» **Collected data**
:::

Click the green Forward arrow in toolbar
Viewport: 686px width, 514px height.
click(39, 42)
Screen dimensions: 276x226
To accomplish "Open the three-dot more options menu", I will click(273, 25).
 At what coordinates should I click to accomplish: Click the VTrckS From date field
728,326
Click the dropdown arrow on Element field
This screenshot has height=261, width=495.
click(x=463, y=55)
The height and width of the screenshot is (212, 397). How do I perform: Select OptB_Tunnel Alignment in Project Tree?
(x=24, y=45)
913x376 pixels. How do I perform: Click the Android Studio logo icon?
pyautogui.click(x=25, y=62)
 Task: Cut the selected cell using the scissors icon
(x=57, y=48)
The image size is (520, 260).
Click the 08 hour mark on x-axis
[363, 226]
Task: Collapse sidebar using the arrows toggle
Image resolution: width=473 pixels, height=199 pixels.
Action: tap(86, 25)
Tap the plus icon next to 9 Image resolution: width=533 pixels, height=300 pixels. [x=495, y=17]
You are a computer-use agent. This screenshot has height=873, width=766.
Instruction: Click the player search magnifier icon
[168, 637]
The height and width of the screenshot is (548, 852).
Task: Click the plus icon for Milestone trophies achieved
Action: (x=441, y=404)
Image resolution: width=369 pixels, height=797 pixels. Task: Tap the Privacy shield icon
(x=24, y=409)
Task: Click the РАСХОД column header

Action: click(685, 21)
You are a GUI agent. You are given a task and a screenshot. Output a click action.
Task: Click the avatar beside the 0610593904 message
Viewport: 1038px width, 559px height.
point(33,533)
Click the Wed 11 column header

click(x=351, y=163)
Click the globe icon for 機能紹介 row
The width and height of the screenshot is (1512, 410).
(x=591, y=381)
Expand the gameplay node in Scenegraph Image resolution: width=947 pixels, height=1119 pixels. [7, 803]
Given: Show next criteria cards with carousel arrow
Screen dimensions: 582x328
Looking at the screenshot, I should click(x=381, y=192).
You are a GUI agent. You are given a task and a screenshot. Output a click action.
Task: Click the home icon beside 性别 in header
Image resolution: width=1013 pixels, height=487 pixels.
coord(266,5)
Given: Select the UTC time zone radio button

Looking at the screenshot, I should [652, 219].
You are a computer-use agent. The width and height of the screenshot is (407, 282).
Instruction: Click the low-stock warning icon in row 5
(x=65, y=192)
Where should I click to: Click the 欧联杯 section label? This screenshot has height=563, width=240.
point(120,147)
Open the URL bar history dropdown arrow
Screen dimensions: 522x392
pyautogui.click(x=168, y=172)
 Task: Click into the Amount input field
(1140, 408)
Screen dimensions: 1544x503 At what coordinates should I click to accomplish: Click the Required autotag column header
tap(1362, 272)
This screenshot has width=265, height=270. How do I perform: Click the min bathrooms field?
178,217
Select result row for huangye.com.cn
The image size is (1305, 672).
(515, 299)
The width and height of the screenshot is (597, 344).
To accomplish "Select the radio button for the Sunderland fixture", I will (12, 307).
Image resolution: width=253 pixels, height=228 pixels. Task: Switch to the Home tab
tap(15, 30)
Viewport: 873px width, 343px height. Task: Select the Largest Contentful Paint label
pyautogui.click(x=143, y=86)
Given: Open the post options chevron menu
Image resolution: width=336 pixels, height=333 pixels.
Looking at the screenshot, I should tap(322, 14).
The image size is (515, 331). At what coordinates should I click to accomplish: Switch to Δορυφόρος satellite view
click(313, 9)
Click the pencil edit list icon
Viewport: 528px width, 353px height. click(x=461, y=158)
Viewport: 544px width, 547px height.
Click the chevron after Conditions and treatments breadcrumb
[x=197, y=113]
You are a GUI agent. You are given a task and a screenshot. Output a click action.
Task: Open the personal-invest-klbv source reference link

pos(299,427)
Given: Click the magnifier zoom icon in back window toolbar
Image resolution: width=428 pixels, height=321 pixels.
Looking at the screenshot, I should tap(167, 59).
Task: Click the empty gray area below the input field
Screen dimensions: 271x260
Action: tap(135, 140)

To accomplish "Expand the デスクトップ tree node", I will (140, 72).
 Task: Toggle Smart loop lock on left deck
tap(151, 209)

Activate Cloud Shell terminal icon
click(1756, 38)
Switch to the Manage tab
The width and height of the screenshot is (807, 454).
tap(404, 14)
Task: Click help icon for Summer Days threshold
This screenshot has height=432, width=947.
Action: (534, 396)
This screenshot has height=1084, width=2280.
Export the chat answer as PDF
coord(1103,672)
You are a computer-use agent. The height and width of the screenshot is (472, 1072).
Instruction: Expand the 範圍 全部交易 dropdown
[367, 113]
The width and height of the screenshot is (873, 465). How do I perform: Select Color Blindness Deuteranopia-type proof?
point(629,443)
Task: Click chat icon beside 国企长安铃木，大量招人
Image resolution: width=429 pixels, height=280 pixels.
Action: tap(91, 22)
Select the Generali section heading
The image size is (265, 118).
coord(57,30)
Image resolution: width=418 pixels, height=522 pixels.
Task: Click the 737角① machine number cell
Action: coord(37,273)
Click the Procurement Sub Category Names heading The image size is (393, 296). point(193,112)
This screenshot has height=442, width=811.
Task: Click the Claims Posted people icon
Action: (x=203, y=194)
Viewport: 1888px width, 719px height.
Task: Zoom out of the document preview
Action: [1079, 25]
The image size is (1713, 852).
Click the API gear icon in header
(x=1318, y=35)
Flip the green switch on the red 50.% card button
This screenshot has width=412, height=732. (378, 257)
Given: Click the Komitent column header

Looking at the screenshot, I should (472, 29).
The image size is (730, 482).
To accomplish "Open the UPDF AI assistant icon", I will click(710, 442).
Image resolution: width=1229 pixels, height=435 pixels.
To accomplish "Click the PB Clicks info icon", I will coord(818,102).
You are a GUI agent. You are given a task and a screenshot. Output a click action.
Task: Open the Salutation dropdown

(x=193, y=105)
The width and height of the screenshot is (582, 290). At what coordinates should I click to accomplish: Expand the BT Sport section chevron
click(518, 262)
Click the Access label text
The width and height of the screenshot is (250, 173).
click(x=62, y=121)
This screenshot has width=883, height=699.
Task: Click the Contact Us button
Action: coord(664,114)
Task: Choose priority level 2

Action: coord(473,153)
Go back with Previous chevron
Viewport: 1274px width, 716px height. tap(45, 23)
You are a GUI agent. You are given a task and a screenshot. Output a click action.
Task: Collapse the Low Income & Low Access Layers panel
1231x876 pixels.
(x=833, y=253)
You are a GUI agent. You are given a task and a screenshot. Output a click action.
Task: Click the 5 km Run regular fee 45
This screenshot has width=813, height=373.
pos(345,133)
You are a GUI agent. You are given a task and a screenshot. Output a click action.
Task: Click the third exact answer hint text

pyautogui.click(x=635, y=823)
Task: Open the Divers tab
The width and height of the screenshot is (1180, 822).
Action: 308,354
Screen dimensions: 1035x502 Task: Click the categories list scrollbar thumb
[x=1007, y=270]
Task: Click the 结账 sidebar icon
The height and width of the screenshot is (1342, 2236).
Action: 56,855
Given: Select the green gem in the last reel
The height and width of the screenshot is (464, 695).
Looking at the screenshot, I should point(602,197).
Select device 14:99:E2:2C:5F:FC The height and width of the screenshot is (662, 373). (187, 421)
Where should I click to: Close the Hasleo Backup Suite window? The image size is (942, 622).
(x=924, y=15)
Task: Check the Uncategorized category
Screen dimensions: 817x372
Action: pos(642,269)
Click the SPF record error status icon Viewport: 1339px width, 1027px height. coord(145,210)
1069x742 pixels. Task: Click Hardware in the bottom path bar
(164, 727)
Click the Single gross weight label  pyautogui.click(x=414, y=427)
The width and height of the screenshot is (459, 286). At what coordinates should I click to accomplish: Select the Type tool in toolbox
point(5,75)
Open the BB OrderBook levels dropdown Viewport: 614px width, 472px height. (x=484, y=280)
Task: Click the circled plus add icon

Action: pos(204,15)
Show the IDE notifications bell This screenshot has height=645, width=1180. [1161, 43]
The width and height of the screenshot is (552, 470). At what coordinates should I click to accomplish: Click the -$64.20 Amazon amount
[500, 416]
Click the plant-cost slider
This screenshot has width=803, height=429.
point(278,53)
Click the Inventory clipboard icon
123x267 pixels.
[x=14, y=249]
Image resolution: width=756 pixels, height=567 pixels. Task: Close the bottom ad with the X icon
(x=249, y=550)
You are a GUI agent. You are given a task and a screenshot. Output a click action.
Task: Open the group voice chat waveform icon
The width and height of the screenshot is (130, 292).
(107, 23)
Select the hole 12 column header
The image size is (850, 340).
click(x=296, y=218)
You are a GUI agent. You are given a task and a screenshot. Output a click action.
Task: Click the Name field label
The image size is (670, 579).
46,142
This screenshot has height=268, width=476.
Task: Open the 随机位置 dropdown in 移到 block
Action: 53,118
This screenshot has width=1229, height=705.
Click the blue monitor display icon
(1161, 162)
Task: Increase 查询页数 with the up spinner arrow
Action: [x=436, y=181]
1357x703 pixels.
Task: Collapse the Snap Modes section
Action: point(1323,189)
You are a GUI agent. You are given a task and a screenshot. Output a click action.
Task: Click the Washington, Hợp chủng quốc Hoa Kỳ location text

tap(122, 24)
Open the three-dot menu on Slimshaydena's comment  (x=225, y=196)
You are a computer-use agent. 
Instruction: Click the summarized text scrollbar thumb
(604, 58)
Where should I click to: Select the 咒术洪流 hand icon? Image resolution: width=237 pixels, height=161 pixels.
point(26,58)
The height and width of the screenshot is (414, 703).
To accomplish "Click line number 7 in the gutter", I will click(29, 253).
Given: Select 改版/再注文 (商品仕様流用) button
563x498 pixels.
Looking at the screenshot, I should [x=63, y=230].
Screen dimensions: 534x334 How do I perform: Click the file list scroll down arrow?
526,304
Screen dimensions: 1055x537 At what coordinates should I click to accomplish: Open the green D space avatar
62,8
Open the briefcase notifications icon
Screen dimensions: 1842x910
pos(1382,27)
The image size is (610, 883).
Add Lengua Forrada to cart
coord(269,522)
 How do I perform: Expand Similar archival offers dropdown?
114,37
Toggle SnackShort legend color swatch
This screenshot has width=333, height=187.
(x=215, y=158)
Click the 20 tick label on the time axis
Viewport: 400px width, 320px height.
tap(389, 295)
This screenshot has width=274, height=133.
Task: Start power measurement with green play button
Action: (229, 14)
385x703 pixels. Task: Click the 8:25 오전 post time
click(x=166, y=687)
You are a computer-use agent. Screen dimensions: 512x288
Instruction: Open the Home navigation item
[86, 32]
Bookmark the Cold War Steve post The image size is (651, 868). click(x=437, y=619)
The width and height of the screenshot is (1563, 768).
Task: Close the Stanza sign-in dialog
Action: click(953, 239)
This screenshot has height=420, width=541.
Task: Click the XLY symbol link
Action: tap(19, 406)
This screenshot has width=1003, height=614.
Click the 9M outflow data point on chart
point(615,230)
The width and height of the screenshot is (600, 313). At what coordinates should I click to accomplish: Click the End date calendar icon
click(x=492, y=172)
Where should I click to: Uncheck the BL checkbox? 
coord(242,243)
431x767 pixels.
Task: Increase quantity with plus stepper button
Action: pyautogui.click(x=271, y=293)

:::

» **Exercise goal**
What you return should be exactly the lines above, starting at the one with "Where should I click to: Close" and ending at the one with "Open the BB", and nothing else.

» **Your solution**
Where should I click to: Close the Hasleo Backup Suite window? The image size is (942, 622).
(x=924, y=15)
Task: Check the Uncategorized category
Screen dimensions: 817x372
Action: pos(642,269)
Click the SPF record error status icon Viewport: 1339px width, 1027px height. coord(145,210)
1069x742 pixels. Task: Click Hardware in the bottom path bar
(164, 727)
Click the Single gross weight label  pyautogui.click(x=414, y=427)
The width and height of the screenshot is (459, 286). At what coordinates should I click to accomplish: Select the Type tool in toolbox
point(5,75)
Open the BB OrderBook levels dropdown Viewport: 614px width, 472px height. (x=484, y=280)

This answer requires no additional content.